The architects of the Museum of Tolerance in Jerusalem have threatened to quit two weeks before construction is set to begin.
Bracha and Michael Chyutin made the threat because of “differences” with the Simon Wiesenthal Center, the sponsors of the project, Haaretz reported Tuesday, citing a city official. The center “nagged them to death,” the official told Haaretz.
The company overseeing the project quit a month ago, also over differences with the center, Haaretz reported.
The $100 million project, formally designated as the Center for Human Dignity-Museum of Tolerance, is to include an exhibition space, theater and education center in some 150,000 square feet of space, as well as outdoor gardens and an amphitheater.
Due to the slumping economy, the center’s board of trustees last year drastically cut the cost and size of the project. Its original architect, Frank Gehry, bowed out after creating the design in 2002 for a 240,000-square-foot museum costing $250 million, and featuring steel, blue and silver titanium and golden Jerusalem stone.

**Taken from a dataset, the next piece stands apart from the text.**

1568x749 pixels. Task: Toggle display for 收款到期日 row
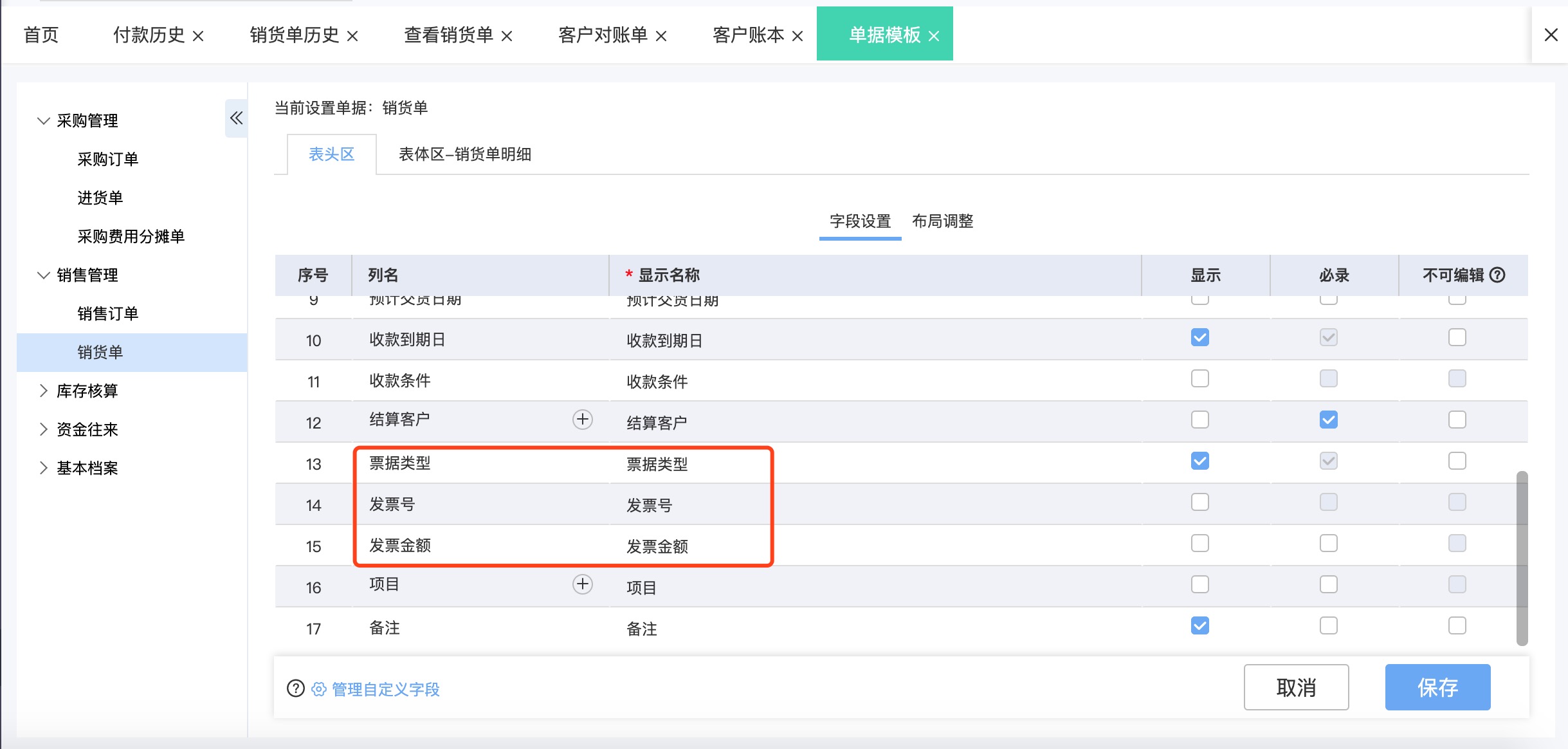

Tel Aviv-based Chyutin Architects designed a smaller, less expensive building that includes three floors and two additional underground ones, as well as an archeological garden, with a Roman aqueduct discovered during digs on the site.
The site, which was given to the Wiesenthal Center by the government of Israel and the Jerusalem municipality, had served as the city’s municipal parking lot for more than 40 years. Muslim groups had protested that the parking lot had been part of an ancient burial site.